EXHIBIT 10.14
AMENDMENT TO BUSINESS PURCHASE AGREEMENT
This Amendment to Business Purchase Agreement (the "Amendment") is entered
into by and among XXXXXX & XXXXXXX, LTD., a Mississippi corporation formerly
known as X. X. XXXXXXXX HOLDINGS, INC. ("Buyer"), X. X. XXXXXXX ASSOCIATES,
INC., a Louisiana corporation formerly known as XXXXXX & XXXXXXX, LTD.
("Seller") and XXXXXX X. XXXXXXX, an individual resident of the State of
Louisiana ("Shareholder").
WHEREAS, Buyer, Seller and Shareholder executed that certain Business
Purchase Agreement dated November 22, 1996 (the "Agreement"); and
WHEREAS, the closing of the transactions contemplated by the Agreement
occurred on November 27, 1996 to be effective December 2, 1996; and
WHEREAS, at the closing the parties agreed to certain amendments to the
Agreement which amendments are hereby reduced to writing.

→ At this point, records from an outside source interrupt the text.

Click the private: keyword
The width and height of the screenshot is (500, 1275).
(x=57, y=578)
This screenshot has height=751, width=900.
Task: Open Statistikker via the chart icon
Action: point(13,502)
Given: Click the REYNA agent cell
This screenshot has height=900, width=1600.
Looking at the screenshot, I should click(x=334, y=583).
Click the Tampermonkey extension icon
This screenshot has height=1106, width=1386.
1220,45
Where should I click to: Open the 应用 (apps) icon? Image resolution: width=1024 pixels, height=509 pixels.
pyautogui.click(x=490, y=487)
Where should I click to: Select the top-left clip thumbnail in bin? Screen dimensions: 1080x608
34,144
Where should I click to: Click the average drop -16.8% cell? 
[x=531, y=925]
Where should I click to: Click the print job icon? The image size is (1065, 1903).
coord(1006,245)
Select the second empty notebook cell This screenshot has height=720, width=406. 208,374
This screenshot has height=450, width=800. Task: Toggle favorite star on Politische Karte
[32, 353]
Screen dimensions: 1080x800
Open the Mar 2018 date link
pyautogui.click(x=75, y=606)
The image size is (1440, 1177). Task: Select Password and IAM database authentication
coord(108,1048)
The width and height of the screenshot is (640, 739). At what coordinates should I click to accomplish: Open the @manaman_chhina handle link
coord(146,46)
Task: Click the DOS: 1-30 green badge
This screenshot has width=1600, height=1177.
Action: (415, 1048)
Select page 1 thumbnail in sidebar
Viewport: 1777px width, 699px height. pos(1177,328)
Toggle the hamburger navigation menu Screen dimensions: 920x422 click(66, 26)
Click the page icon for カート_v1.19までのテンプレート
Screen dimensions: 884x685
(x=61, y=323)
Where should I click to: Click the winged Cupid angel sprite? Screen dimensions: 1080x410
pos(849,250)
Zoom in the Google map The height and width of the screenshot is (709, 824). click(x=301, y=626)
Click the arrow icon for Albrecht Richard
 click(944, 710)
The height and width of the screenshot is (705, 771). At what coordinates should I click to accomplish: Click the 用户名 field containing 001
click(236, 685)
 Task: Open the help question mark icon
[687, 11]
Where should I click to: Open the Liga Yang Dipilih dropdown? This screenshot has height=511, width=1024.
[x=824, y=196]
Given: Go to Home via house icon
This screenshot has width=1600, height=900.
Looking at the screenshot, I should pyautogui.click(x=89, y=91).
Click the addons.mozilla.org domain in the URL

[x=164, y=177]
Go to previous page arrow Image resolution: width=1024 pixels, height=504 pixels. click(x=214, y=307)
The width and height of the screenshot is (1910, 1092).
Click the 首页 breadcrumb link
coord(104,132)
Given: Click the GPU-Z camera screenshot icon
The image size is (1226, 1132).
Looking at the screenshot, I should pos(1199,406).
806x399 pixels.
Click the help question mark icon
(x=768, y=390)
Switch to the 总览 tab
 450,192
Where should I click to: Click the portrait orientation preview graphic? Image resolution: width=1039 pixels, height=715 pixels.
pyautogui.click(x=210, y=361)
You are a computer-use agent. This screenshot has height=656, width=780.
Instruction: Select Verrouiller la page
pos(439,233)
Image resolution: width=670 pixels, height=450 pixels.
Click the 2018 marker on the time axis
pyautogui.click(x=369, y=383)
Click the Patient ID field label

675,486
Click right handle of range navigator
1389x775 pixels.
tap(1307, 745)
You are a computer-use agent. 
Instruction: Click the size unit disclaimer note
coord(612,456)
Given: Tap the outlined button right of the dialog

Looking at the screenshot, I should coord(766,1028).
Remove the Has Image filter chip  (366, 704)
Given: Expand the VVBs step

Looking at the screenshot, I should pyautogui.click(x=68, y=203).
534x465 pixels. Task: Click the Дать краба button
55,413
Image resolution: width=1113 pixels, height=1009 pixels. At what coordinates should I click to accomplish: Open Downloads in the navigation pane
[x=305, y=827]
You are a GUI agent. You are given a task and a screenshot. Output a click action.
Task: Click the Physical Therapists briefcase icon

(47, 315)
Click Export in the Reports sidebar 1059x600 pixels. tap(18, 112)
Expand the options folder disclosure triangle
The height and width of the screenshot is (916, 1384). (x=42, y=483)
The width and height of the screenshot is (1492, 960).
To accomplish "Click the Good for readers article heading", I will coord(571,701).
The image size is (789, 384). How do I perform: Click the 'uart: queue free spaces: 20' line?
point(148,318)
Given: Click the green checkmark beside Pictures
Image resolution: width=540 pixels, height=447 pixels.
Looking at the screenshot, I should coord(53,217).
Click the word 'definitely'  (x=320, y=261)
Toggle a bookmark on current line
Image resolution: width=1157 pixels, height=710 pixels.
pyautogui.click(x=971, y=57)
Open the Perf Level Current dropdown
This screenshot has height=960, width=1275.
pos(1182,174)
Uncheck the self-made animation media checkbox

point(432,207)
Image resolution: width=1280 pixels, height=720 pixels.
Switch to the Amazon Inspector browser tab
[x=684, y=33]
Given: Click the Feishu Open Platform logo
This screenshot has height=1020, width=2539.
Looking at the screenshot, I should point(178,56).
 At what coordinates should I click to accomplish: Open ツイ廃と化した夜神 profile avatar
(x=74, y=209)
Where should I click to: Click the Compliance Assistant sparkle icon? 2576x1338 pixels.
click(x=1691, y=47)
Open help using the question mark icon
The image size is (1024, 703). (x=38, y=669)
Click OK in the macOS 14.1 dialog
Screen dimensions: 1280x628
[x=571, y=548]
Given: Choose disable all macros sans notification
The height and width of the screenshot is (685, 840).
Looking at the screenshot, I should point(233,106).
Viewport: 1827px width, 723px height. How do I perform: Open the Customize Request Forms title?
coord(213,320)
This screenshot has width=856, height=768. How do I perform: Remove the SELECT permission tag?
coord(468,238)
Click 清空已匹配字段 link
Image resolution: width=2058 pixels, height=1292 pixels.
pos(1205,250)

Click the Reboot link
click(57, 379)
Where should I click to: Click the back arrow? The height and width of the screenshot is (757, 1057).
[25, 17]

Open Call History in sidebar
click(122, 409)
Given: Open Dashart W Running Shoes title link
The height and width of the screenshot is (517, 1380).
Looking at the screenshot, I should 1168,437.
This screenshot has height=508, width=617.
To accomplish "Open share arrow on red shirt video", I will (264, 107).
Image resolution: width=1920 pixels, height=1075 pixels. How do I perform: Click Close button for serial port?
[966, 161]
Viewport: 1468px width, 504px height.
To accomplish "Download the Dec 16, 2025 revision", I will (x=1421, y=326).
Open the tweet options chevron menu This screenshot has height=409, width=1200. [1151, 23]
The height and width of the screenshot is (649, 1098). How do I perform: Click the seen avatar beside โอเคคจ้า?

NOW, THEREFORE, in consideration of the premises and the mutual promises
and covenants contained in the Agreement and in this Amendment, and for other
good and valuable consideration, the receipt and sufficiency of which are hereby
acknowledged, Buyer, Seller and Shareholder hereby agree as follows:
I. Definitions. All capitalized terms used in this Amendment shall have
the same definitions as set forth in the Agreement.
II. Amendments to Agreement.
1. Section 1(a)(vi) of the Agreement, defining the term "Records", is
hereby amended by the deletion of that Section in its entirety and the
substitution
of the following provisions as Section 1(a)(vi):
(vi) All books, records, files, documents, telephone numbers,
computer programs, computer disks, licenses, permits and other
information, written or electronic, used in the operation of Seller's
Vessel Design Business excluding financial and accounting books and
records ("Records");
2. Section 1 Sale and Purchase of Assets of the Agreement is hereby
amended by the addition of the following provisions as Section 1(d):
(d) Seller and Shareholder acknowledge that certain of the
Assets are used in connection with both the Ship Design Business and
the Vessel Design Business. The parties agree that title to any of
Seller's or Shareholder's assets used in the Ship Design Business not
conveyed to Buyer pursuant to that certain Assignment and Xxxx of Sale
executed by Seller to Buyer effective as of December 2, 1996 shall
remain in Seller or Shareholder, as the case may be.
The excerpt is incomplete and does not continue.